How To Do Things With Shakespeare
Author :
Publisher : John Wiley & Sons
Total Pages : 320
Release :
ISBN-10 : 9780470693308
ISBN-13 : 0470693304
Rating : 4/5 (08 Downloads)

Book Synopsis How To Do Things With Shakespeare by : Laurie Maguire

Download or read book How To Do Things With Shakespeare written by Laurie Maguire and published by John Wiley & Sons. This book was released on 2008-04-15 with total page 320 pages. Available in PDF, EPUB and Kindle. Book excerpt: This collection of 12 essays uses the works of Shakespeare to show how experts in their field formulate critical positions.
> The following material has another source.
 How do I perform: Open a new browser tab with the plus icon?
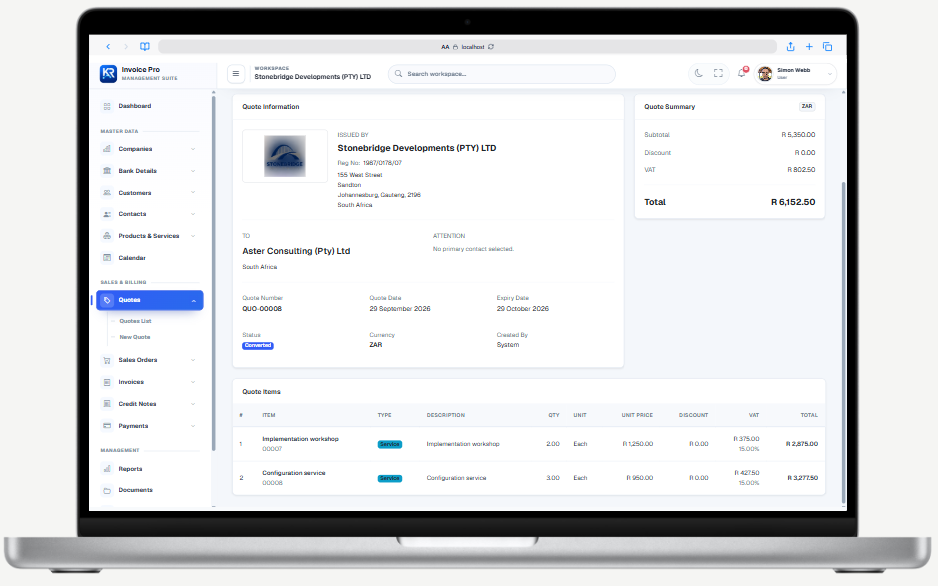809,47
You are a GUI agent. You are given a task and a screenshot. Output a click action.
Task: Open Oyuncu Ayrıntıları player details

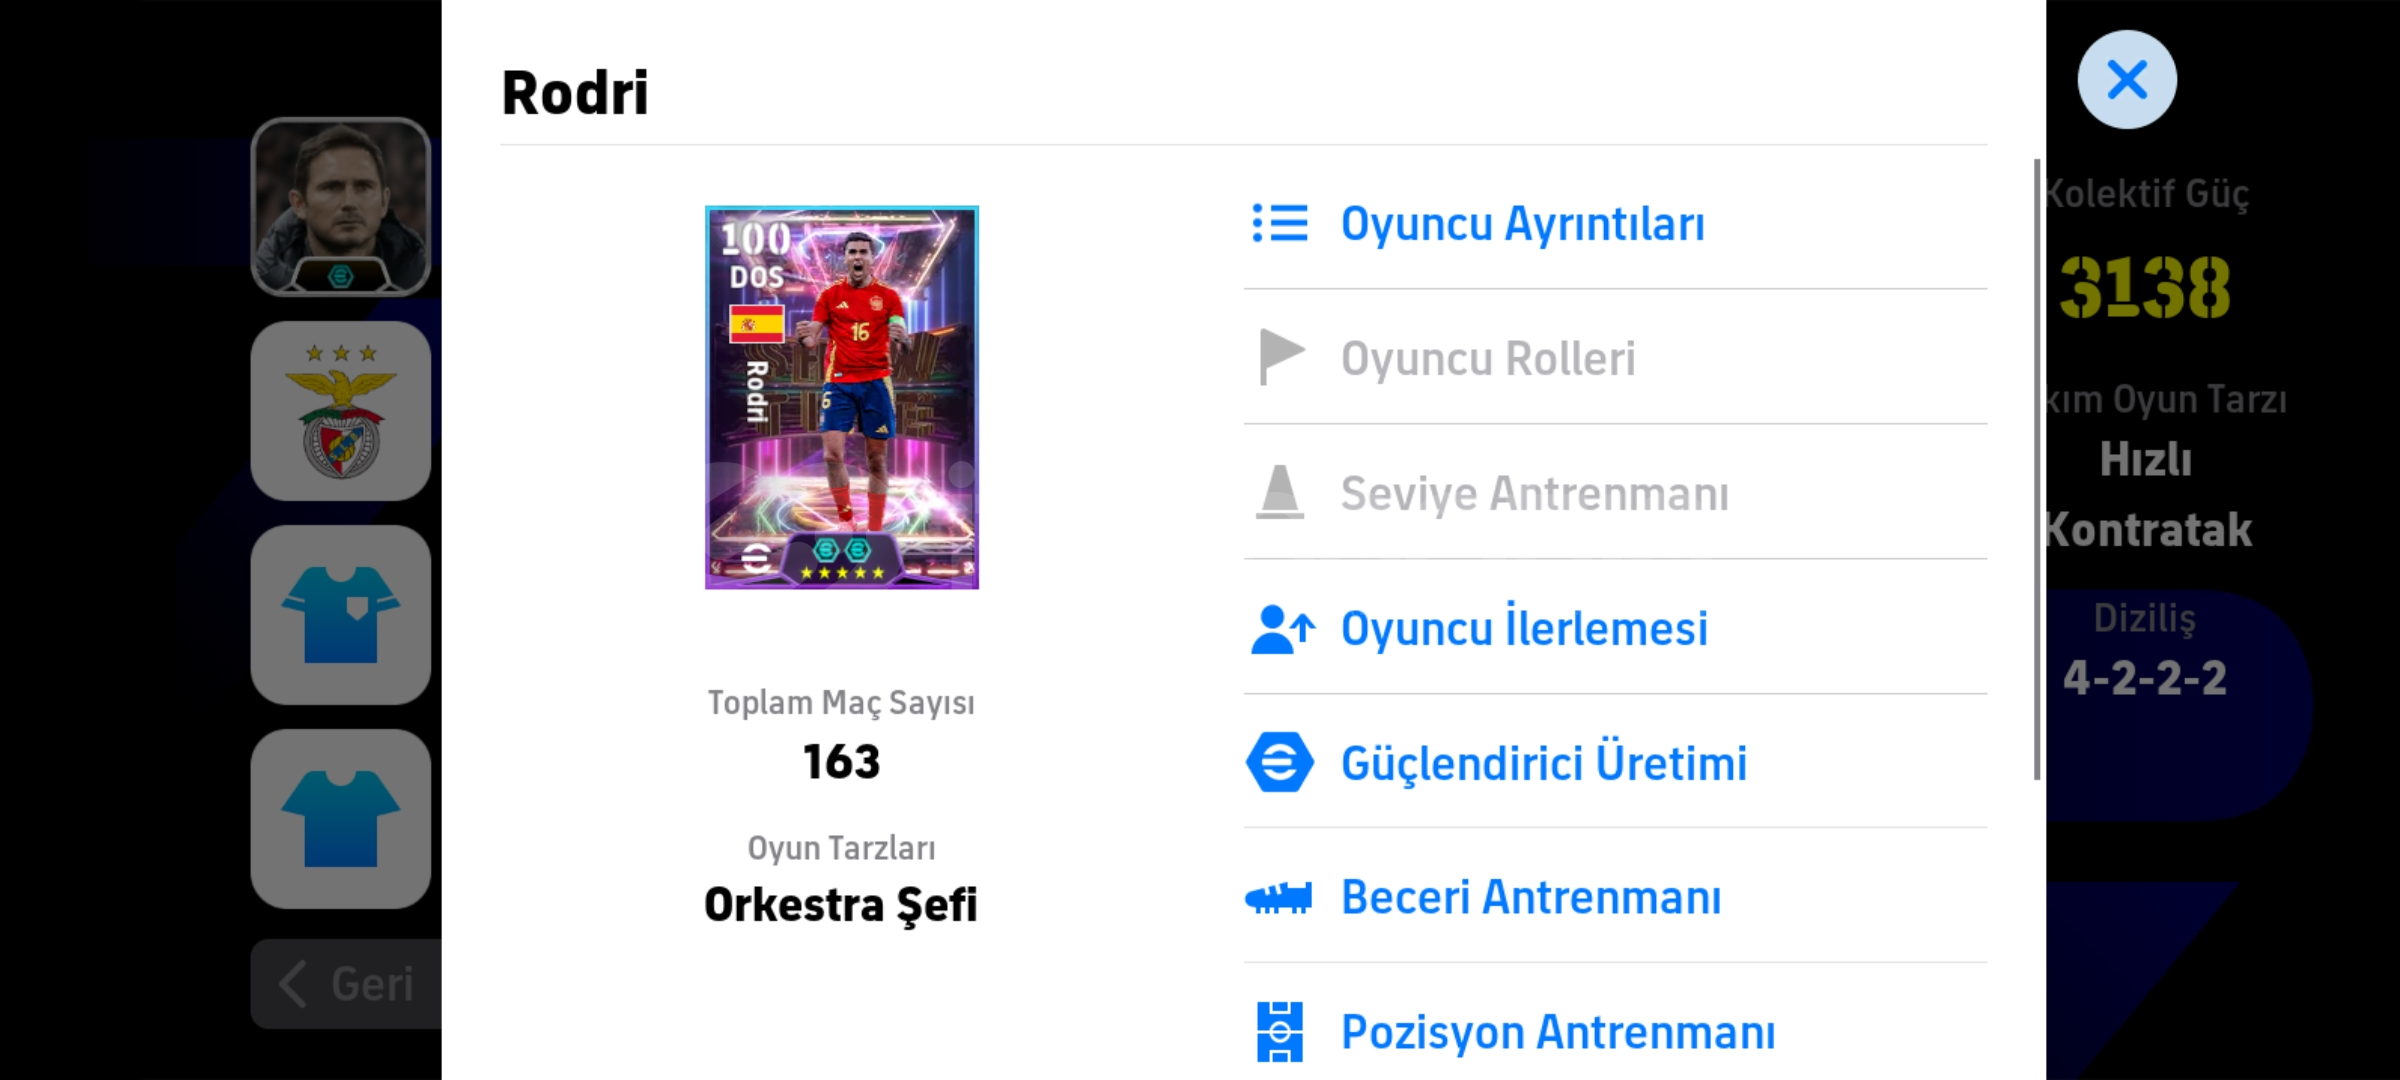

A helpful guidebook for anyone trying to think of a new approach to Shakespeare Twelve experts take new critical positions in their field of study using the writings and analysis of Shakespeare, to show how writers (students and academics) find topics and develop their ideas Features autobiographical prefaces that explain how the experts chose their topics and why the editor commissioned these particular essays, topics, and authors Argues that literary research is a reaction to experiences, thoughts or feelings Essays are arranged in small dialogues of two or three, forming a debate Teaches students to respond individually to cultural positions

Lucretius and the Early Modern

Lucretius and the Early Modern
Author :
Publisher : Oxford University Press, USA
Total Pages : 330
Release :
ISBN-10 : 9780198713845
ISBN-13 : 0198713843
Rating : 4/5 (45 Downloads)

Book Synopsis Lucretius and the Early Modern by : David Norbrook

Download or read book Lucretius and the Early Modern written by David Norbrook and published by Oxford University Press, USA. This book was released on 2016 with total page 330 pages. Available in PDF, EPUB and Kindle. Book excerpt: The rediscovery in the fifteenth century of Lucretius' De rerum natura was a challenge to received ideas. The poem offered a vision of the creation of the universe, the origins and goals of human life, and the formation of the state, all without reference to divine intervention. It has been hailed in Stephen Greenblatt's best-selling book, The Swerve, as the poem that invented modernity. But how modern did early modern readers want to become? This collection of essays offers a series of case studies which demonstrate the sophisticated ways in which some readers might relate the poem to received ideas, assimilating Lucretius to theories of natural law and even natural theology, while others were at once attracted to Lucretius' subversiveness and driven to dissociate themselves from him. The volume presents a wide geographical range, from Florence and Venice to France, England, and Germany, and extends chronologically from Lucretius' contemporary audience to the European Enlightenment. It covers both major authors such as Montaigne and neglected figures such as Italian neo-Latin poets, and is the first book in the field to pay close attention to Lucretius' impact on political thought, both in philosophy - from Machiavelli, through Hobbes, to Rousseau - and in the topical spin put on the De rerum natura by translators in revolutionary England. It combines careful attention to material contexts of book production and distribution with close readings of particular interpretations and translations, to present a rich and nuanced profile of the mark made by a remarkable poem.